Frederick inherited a love of
falconry from his Norman ancestors. According to a source, Frederick replied to a letter in which the
Mongol Khan invited him to "surrender" that he would do so provided only that he be permitted to become the Khan's hawker. He maintained up to fifty hawkers at a time in his court, and in his letters he requested Arctic
gyrfalcons from
Lübeck and even from
Greenland. He commissioned his Syrian astrologer Theodor to translate the treatise
De arte venandi cum avibus, by the
Arab Moamyn, and he corrected or rewrote it himself during the interminable siege of Faenza. One of the two existing versions was modified by his son
Manfred, also a keen falconer.
Frederick loved exotic animals in general: his mobile zoo, with which he impressed the cold cities of Northern Italy and Europe, included hounds, elephants, giraffes, cheetahs, lynxes, leopards and exotic birds.

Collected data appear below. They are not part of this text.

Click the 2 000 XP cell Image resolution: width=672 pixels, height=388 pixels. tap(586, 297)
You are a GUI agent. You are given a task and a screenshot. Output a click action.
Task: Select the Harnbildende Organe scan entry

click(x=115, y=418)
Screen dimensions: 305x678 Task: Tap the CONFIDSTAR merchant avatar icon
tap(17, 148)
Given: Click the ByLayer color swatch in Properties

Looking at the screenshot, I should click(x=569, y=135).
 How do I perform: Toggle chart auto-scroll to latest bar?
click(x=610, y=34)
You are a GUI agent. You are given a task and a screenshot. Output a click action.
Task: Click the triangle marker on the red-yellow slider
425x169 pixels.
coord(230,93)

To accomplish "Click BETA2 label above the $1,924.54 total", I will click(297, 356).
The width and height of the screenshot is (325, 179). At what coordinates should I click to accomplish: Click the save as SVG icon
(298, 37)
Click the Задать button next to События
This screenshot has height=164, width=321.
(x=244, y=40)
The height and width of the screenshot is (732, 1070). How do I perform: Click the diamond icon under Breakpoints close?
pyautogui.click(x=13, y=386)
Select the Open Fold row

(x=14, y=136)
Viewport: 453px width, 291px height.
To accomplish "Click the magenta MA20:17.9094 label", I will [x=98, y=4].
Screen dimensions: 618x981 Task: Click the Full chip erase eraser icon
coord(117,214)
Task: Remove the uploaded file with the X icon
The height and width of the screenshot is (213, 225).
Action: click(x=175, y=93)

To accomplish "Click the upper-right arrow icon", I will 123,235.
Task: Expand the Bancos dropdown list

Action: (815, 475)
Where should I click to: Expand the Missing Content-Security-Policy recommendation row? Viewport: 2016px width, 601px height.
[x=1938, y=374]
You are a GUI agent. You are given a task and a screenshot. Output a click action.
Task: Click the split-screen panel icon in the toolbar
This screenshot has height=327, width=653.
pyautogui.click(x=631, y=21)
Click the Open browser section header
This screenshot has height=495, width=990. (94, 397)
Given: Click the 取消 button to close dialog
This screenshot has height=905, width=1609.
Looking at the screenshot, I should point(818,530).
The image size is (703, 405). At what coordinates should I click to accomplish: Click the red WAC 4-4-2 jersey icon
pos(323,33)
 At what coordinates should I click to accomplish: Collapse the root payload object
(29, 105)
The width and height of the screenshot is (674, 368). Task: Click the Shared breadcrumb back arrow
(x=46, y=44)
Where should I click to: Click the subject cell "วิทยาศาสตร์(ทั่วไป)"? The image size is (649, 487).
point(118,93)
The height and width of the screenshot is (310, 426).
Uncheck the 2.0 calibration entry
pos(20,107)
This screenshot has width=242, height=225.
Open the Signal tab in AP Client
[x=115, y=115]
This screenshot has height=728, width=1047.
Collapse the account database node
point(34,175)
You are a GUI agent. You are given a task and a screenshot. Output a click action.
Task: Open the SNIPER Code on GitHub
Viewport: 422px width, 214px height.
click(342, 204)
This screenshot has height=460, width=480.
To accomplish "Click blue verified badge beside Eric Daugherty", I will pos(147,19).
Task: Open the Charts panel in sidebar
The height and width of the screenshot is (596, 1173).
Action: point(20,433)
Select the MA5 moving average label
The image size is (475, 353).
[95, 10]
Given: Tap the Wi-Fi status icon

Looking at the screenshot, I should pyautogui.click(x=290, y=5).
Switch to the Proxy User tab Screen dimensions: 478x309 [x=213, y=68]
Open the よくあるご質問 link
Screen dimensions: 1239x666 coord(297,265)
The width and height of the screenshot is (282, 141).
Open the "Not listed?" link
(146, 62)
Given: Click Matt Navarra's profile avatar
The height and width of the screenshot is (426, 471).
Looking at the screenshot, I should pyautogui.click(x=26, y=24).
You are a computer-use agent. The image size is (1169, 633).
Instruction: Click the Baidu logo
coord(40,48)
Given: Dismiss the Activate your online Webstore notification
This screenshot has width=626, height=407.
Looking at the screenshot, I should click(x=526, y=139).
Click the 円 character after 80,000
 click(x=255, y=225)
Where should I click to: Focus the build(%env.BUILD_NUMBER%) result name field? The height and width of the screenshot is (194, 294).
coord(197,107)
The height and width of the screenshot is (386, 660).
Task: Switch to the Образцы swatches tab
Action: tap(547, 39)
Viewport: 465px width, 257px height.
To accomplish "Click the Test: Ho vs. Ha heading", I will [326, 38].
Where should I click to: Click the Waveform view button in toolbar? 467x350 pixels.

He was also alleged to have carried out a
Language deprivation experiment, having young infants
raised without human interaction in an attempt to determine if there was a
natural language that they might demonstrate once their voices matured. It is claimed he was seeking to discover what language would have been imparted unto
Adam and Eve by God. The experiments were recorded by the monk
Salimbene di Adam (who despised Frederick) in his
Chronicles, who wrote that Frederick bade
"foster-mothers and nurses to suckle and bathe and wash the children, but in no ways to prattle or speak with them; for he would have learnt whether they would speak the Hebrew language (which had been the first), or Greek, or Latin, or Arabic, or perchance the tongue of their parents of whom they had been born. But he laboured in vain, for the children could not live without clappings of the hands, and gestures, and gladness of countenance, and blandishments."
Frederick was also interested in the stars, and his court was host to many astrologers and astronomers. He often sent letters to the leading scholars of the time (not only in Europe) asking for solutions to questions of science, mathematics and physics.
A Damascene chronicler,
Sibt ibn al-Jawzi, left a physical description of Frederick based on the testimony of those who had seen the emperor in person in Jerusalem: "The Emperor was covered with red hair, was bald and myopic. Had he been a slave, he would not have fetched 200 dirhams at market." Frederick's eyes were described variously as blue, or "green like those of a serpent".